Task brief: Go through the entries below and print, exactly, the lines starting at the one with "Given: Close the Description panel" and ending at the one with "Remove the seopowersuite.com competitor tag", keeping both ends and no others.

Task data:

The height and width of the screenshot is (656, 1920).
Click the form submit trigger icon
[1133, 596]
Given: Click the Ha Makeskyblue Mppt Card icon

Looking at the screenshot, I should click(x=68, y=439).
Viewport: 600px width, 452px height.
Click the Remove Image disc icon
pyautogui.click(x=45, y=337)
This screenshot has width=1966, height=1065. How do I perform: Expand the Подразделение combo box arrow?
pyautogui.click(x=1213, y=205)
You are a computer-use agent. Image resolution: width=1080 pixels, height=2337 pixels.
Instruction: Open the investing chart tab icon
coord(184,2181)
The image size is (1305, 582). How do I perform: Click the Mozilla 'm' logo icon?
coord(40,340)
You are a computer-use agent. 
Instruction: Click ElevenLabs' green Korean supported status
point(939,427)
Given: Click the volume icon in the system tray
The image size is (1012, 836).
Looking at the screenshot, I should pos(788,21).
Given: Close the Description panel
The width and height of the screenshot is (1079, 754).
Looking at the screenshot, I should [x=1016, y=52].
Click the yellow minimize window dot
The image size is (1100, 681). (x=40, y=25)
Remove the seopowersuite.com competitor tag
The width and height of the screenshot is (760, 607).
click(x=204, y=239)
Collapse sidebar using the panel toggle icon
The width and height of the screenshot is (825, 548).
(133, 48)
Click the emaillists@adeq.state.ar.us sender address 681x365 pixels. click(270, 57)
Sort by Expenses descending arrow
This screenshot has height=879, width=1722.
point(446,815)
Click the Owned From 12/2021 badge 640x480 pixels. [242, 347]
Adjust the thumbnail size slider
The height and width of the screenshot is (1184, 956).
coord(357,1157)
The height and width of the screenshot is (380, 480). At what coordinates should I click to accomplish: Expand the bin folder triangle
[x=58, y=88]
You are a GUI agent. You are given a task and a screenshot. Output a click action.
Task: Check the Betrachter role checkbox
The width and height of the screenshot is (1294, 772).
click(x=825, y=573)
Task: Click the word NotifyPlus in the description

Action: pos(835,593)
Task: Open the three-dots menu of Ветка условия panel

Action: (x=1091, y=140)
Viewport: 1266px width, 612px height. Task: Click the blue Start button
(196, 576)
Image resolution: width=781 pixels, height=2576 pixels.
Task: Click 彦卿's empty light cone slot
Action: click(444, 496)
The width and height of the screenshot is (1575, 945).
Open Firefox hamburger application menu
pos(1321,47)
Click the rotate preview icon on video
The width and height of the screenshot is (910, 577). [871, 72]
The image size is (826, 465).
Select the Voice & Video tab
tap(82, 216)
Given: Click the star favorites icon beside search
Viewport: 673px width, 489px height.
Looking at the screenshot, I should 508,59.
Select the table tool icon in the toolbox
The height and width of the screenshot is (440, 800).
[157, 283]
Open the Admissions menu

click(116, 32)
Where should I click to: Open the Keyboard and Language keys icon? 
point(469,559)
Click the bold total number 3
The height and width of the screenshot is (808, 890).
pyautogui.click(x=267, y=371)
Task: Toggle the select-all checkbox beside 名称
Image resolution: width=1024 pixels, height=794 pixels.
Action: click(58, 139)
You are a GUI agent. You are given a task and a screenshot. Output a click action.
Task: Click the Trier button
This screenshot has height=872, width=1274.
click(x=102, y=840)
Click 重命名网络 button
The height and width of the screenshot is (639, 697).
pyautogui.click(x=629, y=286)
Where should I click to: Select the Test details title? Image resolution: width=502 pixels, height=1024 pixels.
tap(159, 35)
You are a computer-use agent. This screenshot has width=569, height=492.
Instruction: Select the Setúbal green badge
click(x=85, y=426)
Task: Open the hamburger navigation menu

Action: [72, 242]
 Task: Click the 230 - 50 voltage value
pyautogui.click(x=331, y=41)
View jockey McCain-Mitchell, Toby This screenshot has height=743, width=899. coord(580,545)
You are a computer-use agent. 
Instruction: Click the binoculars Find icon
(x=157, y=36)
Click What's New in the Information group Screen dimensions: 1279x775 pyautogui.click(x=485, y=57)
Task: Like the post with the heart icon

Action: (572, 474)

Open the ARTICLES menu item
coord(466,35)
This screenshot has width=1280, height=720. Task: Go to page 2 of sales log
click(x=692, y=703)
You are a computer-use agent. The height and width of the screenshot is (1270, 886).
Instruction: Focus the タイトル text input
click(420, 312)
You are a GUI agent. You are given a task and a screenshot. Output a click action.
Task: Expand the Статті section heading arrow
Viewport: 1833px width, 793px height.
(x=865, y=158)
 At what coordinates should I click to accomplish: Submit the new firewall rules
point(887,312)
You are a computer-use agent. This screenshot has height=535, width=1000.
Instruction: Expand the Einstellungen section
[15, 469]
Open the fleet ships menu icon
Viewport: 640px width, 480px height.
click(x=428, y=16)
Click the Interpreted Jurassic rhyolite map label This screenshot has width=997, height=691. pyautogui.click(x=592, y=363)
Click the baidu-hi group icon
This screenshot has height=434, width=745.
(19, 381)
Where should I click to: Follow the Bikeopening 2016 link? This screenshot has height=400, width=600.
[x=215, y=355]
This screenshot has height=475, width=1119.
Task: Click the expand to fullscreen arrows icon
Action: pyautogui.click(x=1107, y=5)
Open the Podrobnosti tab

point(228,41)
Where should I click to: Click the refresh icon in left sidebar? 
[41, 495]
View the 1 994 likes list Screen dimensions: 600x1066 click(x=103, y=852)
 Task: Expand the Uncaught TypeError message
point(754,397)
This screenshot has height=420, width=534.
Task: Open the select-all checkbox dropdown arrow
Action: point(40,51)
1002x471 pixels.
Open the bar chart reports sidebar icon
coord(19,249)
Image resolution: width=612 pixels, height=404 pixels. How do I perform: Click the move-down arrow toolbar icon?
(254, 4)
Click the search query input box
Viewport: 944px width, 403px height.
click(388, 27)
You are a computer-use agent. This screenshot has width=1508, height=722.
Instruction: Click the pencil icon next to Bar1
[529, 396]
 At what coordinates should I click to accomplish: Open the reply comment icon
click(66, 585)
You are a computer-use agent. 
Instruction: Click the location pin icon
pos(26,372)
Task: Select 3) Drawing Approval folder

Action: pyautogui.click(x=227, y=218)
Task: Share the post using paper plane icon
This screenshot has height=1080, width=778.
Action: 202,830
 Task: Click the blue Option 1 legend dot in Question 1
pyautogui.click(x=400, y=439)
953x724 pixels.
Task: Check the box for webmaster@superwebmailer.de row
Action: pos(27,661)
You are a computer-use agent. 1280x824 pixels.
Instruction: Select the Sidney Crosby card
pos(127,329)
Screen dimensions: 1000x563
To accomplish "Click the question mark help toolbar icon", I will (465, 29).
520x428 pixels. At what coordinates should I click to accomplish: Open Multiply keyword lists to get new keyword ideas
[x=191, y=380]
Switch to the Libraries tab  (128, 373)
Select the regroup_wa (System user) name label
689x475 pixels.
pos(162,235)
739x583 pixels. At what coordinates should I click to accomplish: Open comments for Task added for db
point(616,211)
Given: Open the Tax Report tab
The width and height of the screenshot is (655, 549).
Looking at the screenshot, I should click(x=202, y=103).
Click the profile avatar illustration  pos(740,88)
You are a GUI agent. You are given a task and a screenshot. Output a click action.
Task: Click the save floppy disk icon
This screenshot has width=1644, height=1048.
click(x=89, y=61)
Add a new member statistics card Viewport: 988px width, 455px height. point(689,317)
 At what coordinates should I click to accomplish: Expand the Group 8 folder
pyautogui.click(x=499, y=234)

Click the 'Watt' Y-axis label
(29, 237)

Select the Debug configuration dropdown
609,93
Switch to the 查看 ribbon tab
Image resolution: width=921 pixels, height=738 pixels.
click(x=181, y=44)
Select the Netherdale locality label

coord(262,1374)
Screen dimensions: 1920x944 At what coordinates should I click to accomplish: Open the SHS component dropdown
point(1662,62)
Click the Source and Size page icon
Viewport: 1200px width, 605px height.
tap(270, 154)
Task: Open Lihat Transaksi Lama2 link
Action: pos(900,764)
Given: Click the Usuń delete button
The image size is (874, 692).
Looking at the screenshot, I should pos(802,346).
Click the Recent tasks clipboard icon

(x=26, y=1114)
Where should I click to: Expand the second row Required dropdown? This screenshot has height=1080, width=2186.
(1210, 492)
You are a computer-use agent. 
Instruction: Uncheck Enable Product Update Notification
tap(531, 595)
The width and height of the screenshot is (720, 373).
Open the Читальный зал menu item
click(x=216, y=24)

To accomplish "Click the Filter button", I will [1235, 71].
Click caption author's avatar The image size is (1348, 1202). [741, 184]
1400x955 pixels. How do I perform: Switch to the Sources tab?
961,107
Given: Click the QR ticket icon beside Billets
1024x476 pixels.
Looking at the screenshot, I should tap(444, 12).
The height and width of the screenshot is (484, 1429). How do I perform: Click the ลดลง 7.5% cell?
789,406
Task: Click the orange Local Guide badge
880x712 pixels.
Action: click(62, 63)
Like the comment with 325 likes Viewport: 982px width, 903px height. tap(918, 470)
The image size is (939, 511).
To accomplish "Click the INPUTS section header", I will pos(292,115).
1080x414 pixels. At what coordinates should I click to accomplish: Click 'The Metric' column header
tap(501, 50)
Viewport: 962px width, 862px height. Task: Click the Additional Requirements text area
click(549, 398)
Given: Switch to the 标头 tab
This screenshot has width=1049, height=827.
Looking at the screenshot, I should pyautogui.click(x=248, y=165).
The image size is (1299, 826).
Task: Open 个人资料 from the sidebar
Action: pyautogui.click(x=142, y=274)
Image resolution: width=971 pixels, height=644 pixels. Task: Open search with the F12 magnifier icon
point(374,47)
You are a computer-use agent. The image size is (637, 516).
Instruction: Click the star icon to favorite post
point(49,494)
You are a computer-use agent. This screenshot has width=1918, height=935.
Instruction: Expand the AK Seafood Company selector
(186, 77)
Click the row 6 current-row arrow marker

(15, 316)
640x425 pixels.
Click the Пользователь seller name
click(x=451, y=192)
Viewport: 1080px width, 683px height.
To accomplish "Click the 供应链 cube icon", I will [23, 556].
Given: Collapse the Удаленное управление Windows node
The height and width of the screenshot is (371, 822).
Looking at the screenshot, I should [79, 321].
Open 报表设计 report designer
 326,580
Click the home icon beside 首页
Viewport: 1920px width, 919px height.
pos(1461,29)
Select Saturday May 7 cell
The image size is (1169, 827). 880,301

Solution for this problem:
Given: Close the Description panel
The width and height of the screenshot is (1079, 754).
Looking at the screenshot, I should [x=1016, y=52].
Click the yellow minimize window dot
The image size is (1100, 681). (x=40, y=25)
Remove the seopowersuite.com competitor tag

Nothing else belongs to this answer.